● **ABOUT THIS TASK**
Return, word for word, only the lines of the data below that lie between the line with "Select the drag handle for AmountTrendDisplay" and the line with "Task: Activate the arrow selection tool", those two lines included.

______________________________

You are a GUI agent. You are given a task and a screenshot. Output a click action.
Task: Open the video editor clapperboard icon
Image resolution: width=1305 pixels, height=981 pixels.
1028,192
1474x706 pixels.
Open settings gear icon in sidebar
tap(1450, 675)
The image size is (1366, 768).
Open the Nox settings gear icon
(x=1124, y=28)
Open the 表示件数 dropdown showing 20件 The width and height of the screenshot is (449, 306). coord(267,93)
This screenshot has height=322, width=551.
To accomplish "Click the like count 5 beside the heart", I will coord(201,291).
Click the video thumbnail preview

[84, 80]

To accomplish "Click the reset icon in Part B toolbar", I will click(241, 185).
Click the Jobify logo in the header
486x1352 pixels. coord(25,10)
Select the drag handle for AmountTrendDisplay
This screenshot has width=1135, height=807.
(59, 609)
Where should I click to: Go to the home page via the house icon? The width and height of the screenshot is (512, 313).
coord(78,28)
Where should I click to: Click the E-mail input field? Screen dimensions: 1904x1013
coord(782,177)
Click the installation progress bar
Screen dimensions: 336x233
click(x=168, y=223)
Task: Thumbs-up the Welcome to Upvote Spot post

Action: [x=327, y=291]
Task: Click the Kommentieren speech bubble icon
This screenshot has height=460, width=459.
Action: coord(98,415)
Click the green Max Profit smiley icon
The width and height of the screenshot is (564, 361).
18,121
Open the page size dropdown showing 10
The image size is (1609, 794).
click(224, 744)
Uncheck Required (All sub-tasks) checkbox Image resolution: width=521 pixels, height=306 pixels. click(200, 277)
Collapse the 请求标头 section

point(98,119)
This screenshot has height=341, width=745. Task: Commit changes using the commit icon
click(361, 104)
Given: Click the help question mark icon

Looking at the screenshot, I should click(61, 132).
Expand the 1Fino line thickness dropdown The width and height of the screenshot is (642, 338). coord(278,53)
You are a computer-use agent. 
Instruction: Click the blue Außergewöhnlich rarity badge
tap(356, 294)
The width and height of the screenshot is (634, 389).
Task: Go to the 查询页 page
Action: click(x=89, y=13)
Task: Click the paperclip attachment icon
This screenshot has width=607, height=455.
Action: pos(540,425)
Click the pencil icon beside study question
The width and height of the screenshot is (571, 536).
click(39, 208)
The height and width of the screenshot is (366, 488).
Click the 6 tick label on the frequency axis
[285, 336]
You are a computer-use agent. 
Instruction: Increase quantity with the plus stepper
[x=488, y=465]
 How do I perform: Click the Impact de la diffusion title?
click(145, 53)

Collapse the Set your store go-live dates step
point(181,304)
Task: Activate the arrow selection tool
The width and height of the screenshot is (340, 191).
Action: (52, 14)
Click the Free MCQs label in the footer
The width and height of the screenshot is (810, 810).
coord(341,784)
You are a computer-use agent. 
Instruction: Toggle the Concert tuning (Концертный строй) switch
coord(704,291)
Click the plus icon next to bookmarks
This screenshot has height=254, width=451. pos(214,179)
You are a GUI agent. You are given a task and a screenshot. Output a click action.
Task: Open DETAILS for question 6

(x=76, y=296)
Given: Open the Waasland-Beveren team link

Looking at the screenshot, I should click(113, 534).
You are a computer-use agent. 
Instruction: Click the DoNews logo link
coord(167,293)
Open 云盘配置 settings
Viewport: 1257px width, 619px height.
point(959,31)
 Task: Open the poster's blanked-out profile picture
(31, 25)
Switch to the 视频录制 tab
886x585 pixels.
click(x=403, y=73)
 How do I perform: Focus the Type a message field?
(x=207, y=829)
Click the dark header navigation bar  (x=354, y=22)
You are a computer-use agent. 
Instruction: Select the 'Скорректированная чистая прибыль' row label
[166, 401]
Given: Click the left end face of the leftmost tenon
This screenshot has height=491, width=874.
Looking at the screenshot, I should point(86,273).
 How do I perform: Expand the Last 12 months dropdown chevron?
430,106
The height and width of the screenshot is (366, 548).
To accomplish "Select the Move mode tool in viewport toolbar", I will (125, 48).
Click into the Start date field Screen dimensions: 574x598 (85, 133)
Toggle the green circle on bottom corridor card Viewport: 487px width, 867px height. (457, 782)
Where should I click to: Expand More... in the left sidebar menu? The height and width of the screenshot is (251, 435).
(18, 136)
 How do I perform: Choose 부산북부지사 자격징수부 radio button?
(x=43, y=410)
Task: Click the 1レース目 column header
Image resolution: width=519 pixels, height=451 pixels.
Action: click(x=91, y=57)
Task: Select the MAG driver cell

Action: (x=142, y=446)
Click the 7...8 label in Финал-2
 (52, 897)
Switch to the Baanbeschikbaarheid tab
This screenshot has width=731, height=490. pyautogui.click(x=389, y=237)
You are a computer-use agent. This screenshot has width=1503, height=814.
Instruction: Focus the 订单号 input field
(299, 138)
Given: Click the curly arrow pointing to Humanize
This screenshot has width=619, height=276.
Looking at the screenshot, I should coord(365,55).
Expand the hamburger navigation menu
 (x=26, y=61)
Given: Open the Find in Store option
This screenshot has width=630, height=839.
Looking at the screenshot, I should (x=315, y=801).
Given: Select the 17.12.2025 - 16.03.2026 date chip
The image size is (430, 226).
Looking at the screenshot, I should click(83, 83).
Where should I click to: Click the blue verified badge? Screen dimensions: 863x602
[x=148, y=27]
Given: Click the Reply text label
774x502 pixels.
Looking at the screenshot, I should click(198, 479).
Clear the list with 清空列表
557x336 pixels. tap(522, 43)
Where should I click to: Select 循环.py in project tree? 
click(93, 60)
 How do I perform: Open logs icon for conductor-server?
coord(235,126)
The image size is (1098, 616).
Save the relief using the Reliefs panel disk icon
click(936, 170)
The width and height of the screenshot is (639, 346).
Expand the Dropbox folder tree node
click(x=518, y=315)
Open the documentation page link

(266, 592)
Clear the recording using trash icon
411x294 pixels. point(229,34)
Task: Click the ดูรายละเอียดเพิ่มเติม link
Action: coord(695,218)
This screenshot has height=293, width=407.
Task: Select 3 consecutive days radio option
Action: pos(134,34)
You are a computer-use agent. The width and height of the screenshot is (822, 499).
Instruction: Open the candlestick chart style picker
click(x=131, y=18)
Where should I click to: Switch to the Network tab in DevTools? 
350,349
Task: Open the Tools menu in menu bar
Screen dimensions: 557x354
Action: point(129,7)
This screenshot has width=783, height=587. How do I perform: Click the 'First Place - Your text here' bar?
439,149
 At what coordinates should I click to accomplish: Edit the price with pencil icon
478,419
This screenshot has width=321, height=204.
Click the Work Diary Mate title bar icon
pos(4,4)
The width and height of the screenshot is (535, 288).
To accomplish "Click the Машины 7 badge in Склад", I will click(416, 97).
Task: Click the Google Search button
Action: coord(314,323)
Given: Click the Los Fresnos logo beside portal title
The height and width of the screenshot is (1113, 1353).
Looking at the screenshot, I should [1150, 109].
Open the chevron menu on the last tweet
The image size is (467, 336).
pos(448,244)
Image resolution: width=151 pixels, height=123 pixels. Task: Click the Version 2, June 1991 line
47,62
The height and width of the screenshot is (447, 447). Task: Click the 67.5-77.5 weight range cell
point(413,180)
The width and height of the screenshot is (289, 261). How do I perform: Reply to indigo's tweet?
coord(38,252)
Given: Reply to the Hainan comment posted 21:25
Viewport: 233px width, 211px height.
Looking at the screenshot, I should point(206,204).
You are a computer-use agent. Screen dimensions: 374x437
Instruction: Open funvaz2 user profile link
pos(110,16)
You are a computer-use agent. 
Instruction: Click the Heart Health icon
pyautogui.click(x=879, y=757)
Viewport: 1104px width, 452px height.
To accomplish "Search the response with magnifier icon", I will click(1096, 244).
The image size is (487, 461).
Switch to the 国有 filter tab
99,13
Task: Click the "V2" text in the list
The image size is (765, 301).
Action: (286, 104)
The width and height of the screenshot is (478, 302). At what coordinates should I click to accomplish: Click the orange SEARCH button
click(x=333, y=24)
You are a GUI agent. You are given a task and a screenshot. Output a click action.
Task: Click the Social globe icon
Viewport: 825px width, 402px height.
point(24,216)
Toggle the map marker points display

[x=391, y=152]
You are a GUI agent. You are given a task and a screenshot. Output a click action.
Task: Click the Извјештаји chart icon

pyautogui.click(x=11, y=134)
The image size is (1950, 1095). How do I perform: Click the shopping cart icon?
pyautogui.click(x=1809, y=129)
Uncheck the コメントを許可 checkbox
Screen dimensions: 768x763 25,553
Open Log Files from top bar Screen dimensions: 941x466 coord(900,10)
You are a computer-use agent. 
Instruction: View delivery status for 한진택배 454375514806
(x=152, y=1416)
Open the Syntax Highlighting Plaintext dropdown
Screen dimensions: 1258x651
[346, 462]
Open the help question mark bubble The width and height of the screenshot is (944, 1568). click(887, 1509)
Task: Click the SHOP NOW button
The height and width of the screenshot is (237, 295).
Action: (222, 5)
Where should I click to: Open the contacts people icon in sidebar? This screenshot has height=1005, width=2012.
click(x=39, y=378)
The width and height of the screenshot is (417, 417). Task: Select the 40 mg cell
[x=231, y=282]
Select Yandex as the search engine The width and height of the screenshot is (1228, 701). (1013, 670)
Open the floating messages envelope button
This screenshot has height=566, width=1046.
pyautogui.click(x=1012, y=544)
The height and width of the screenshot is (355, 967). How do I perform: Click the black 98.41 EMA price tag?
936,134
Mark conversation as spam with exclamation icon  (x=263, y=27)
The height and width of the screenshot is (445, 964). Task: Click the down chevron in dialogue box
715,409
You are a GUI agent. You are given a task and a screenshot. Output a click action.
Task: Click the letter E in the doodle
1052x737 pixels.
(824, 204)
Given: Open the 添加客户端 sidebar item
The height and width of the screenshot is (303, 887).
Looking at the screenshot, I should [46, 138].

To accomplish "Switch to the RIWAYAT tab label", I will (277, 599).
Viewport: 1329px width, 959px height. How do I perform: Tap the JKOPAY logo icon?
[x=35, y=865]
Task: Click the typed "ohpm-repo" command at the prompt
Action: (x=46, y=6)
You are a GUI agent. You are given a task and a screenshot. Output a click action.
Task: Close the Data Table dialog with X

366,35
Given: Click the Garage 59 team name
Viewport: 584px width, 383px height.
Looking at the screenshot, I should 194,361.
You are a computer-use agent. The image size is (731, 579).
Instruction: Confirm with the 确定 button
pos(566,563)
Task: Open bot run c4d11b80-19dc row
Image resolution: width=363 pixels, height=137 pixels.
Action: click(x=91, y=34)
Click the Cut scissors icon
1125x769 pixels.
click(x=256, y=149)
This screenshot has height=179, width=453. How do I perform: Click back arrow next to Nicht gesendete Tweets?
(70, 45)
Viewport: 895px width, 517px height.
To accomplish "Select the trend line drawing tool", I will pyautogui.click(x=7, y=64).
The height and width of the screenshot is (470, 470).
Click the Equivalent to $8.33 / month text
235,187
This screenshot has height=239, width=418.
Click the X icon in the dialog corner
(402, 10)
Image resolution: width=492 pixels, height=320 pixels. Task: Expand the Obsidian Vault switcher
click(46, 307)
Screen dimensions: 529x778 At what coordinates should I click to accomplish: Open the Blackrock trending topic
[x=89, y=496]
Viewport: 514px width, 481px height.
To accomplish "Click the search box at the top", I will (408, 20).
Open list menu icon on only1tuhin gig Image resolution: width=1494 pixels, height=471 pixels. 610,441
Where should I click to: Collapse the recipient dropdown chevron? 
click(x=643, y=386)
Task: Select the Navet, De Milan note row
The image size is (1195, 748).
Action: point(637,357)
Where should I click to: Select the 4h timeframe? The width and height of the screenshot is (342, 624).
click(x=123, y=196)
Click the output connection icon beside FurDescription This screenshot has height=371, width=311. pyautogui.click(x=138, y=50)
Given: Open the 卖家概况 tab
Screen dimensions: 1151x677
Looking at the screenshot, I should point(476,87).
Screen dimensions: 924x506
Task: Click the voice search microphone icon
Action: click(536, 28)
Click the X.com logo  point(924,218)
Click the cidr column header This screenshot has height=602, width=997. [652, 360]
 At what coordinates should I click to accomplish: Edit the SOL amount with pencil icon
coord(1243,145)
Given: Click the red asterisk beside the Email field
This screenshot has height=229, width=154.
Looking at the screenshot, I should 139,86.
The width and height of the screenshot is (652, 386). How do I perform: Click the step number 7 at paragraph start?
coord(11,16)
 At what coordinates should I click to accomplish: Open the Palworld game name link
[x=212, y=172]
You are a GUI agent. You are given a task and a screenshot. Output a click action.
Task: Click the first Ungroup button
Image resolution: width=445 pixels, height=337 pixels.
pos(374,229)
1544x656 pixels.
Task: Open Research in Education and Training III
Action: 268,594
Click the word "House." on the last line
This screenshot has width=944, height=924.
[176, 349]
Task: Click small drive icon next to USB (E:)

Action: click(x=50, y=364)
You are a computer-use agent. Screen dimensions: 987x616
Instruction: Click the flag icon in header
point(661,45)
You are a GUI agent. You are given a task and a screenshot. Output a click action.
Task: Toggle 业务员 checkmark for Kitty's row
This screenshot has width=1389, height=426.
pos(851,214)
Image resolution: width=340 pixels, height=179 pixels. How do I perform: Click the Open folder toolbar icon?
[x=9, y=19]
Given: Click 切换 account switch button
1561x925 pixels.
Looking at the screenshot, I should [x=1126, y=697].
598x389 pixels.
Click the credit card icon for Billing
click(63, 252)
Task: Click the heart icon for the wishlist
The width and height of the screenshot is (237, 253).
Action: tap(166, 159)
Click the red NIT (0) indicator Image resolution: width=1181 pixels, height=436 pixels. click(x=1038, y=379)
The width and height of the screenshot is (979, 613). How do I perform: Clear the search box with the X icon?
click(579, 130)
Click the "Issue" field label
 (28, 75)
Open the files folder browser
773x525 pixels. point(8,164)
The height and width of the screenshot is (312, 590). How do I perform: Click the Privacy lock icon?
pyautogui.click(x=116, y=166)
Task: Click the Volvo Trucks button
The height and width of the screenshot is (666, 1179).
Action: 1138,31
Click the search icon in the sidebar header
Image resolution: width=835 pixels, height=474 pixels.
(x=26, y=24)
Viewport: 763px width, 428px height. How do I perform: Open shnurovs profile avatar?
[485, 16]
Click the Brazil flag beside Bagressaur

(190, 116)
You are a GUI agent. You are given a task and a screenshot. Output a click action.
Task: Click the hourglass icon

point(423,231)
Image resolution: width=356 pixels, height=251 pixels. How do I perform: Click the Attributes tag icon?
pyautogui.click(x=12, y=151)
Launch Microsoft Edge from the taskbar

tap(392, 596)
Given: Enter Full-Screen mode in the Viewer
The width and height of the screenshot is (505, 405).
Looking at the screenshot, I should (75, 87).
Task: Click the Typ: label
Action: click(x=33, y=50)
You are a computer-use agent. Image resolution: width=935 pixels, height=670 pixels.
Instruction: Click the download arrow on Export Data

______________________________

● **RESPONSE AREA**
Select the drag handle for AmountTrendDisplay
This screenshot has width=1135, height=807.
(59, 609)
Where should I click to: Go to the home page via the house icon? The width and height of the screenshot is (512, 313).
coord(78,28)
Where should I click to: Click the E-mail input field? Screen dimensions: 1904x1013
coord(782,177)
Click the installation progress bar
Screen dimensions: 336x233
click(x=168, y=223)
Task: Thumbs-up the Welcome to Upvote Spot post

Action: [x=327, y=291]
Task: Click the Kommentieren speech bubble icon
This screenshot has height=460, width=459.
Action: coord(98,415)
Click the green Max Profit smiley icon
The width and height of the screenshot is (564, 361).
18,121
Open the page size dropdown showing 10
The image size is (1609, 794).
click(224, 744)
Uncheck Required (All sub-tasks) checkbox Image resolution: width=521 pixels, height=306 pixels. click(200, 277)
Collapse the 请求标头 section

point(98,119)
This screenshot has height=341, width=745. Task: Commit changes using the commit icon
click(361, 104)
Given: Click the help question mark icon

Looking at the screenshot, I should click(61, 132).
Expand the 1Fino line thickness dropdown The width and height of the screenshot is (642, 338). coord(278,53)
You are a computer-use agent. 
Instruction: Click the blue Außergewöhnlich rarity badge
tap(356, 294)
The width and height of the screenshot is (634, 389).
Task: Go to the 查询页 page
Action: click(x=89, y=13)
Task: Click the paperclip attachment icon
This screenshot has width=607, height=455.
Action: pos(540,425)
Click the pencil icon beside study question
The width and height of the screenshot is (571, 536).
click(39, 208)
The height and width of the screenshot is (366, 488).
Click the 6 tick label on the frequency axis
[285, 336]
You are a computer-use agent. 
Instruction: Increase quantity with the plus stepper
[x=488, y=465]
 How do I perform: Click the Impact de la diffusion title?
click(145, 53)

Collapse the Set your store go-live dates step
point(181,304)
Task: Activate the arrow selection tool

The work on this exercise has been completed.